Full convertibility will have tremendous impact on banking
Kochi, Mar 29 (UNI) Stating that the banking scenario had changed completely post-liberalisation, Federal Bank General Manager George John today said full convertibility of the rupee would have tremendous impact on the sector.
Releasing a 'Treasurer's Calendar', brought out by the Bank, listing major events in the domestic and international financial markets in 2006-07 here, he said full convertibility would result in greater integration of the Indian economy with global economy.
'Any development anywhere will have an effect on the Indian economy then and there. The movement of the Indian rupee could go up and down depending on what the Japanese Finance Minister says about the US Dollar.' Stating that the RBI was now a big player in the foreign exchange market, Mr John said banks CRR or SLR were no longer the only tools for the RBI to bring about liquidity in the market.
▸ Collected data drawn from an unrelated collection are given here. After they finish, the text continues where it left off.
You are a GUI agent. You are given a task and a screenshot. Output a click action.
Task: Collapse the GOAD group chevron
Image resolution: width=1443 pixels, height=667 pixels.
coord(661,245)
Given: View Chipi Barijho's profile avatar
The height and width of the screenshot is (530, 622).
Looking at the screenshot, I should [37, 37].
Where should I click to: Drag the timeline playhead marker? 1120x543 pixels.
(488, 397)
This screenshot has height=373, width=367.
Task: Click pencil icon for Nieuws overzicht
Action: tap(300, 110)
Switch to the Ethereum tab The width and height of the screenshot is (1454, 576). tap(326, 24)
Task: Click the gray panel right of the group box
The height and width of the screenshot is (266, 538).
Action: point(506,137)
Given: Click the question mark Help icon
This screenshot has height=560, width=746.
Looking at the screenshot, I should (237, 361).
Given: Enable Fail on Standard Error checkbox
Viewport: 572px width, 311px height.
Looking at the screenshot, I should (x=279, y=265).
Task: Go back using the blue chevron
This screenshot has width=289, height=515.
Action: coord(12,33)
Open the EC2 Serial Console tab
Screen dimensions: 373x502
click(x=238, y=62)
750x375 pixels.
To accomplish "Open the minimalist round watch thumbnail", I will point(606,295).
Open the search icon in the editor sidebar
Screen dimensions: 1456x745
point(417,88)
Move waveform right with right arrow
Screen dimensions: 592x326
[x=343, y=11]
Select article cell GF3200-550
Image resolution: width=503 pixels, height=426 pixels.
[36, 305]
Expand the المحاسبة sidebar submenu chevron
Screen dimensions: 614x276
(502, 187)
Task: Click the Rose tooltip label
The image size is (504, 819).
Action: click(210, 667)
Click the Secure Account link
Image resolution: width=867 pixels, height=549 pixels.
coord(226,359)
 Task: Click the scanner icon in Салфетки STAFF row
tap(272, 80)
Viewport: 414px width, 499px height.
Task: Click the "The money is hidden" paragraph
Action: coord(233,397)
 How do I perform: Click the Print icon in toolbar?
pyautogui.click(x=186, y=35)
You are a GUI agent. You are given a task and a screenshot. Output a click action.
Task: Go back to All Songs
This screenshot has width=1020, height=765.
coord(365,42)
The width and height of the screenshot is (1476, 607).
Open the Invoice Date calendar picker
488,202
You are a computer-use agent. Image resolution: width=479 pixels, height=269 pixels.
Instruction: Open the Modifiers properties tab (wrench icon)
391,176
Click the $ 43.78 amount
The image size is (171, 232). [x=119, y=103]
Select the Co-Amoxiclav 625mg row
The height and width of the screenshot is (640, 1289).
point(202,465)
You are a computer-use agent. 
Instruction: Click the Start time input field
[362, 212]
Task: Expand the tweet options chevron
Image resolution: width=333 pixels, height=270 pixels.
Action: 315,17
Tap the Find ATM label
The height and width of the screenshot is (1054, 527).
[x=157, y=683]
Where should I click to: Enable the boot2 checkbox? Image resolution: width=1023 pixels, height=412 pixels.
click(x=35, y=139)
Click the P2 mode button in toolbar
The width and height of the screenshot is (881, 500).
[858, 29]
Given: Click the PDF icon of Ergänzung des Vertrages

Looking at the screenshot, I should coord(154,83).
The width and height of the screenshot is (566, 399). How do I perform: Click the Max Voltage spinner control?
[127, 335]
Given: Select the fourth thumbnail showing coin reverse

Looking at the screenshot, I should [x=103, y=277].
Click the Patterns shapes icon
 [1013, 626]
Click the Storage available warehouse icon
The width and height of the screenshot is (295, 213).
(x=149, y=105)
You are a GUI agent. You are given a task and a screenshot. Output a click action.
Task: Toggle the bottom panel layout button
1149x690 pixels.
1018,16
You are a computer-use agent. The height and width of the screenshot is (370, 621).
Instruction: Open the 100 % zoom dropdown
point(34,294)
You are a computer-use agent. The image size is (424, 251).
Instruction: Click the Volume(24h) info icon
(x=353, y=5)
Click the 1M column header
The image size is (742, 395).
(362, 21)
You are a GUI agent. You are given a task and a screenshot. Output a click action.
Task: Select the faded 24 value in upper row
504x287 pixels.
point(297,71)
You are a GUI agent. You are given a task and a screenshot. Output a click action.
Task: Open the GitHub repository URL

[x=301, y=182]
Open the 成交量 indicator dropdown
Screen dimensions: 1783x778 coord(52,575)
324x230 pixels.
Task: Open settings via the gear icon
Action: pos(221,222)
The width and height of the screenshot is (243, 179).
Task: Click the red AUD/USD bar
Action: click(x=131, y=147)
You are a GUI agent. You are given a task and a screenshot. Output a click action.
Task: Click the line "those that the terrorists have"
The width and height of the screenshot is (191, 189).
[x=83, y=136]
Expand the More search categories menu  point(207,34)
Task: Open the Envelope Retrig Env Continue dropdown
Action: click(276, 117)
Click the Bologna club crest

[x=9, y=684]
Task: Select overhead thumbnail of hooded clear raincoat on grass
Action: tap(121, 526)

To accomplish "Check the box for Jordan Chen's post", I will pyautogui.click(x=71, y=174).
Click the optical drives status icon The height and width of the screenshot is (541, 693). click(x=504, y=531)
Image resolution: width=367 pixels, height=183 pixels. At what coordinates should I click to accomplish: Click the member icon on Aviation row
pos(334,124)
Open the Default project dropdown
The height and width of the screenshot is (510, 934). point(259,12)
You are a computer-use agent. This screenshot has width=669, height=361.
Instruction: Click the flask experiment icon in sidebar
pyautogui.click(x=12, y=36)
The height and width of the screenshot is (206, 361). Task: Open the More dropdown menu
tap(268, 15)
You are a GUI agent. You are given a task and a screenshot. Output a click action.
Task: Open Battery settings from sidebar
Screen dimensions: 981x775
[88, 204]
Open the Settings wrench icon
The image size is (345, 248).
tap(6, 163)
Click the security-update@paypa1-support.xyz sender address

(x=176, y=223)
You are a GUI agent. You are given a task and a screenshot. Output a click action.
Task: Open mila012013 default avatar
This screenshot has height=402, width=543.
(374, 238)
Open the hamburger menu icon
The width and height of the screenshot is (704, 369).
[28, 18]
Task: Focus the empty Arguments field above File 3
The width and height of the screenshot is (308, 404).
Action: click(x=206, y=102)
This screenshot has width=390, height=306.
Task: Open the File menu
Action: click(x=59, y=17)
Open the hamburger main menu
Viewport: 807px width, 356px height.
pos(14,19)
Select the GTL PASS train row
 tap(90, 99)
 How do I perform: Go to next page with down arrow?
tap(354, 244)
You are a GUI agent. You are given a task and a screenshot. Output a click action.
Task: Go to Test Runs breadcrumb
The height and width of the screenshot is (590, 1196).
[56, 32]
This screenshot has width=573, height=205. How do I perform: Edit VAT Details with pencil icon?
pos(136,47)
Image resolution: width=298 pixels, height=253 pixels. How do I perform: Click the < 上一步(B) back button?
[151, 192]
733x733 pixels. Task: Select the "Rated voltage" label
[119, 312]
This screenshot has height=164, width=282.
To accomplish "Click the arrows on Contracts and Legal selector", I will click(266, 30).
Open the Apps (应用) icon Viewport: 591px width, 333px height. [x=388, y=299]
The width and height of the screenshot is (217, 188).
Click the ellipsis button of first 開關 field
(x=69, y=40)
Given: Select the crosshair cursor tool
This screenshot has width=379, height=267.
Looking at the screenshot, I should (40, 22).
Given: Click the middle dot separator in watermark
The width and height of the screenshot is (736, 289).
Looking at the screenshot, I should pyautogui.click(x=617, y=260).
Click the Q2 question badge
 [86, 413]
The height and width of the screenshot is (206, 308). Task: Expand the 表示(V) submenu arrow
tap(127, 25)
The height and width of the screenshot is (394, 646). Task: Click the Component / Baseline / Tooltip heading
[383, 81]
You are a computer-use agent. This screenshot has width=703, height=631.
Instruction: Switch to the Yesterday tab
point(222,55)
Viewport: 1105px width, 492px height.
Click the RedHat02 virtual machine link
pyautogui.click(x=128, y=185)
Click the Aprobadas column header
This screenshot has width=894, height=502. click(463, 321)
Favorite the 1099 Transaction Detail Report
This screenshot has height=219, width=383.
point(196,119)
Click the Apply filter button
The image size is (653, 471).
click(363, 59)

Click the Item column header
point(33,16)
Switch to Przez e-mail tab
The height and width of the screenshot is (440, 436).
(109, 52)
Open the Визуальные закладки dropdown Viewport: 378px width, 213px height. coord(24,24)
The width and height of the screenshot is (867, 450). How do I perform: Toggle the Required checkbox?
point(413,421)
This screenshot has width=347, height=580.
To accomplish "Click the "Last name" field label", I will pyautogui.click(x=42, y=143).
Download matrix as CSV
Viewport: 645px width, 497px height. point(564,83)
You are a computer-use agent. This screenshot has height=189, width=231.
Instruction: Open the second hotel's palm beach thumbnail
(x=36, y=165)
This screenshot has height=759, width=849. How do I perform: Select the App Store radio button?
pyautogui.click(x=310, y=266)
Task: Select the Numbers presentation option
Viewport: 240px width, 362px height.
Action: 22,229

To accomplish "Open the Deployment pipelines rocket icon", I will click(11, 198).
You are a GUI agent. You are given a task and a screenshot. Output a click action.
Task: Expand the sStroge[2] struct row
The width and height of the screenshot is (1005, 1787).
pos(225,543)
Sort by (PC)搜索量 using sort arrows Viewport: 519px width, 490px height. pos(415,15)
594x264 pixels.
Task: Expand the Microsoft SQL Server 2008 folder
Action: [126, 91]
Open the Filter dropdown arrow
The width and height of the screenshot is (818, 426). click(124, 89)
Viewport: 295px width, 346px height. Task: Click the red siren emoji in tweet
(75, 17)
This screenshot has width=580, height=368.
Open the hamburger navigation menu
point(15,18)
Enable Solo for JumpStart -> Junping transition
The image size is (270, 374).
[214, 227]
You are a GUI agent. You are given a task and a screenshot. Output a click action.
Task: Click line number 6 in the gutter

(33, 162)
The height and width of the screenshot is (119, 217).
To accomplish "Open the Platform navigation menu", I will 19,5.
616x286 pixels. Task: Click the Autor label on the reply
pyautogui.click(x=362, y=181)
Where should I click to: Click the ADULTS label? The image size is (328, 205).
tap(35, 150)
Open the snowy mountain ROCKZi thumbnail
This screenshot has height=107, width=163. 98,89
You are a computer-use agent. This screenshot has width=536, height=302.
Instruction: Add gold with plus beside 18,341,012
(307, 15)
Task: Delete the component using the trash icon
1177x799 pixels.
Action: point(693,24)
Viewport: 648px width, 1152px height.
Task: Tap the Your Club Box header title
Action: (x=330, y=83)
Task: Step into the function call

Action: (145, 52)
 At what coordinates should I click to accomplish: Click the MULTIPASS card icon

With the country now sitting pretty on forex reserves of 144 billion USD, the RBI's main concern now was to ensure that the value of the reserves was maintained, he added.
With full convertibility, the treasury functions of banks would become more complex and treasury divisions would have to keep track of major happenings in the domestic as well as foreign markets.
The 'Treasurer's Calendar' brought out by the treasury department of the Federal Bank is primarily meant for dealers in corporate/bank treasuries and finance professionals. It details the inflow and outflow of funds in domestic and forex market, dates of coupon payment and redemption of securities, dates of auction of government securities, treasury bills, market holidays, reporting Fridays, top/spot rates of forex deals and major events and economic data of the US, UK, Euro Zone and Japan, affecting the forex market.
Presenting the first copy of the calendar to FACT General Manager, Cochin Division, N Rajasekharan, he said the publication was the only one of its kind being brought out in the country.
In a 'market review', Federal Bank official Roy Paul said lack of liquidity was a major concern for banks right now. Stating that short-term rates were expected to remain high to contain inflation, the bank said it was looking forward to relaxation in the CRR in the new Credit Policy to pump in liquidity in the market.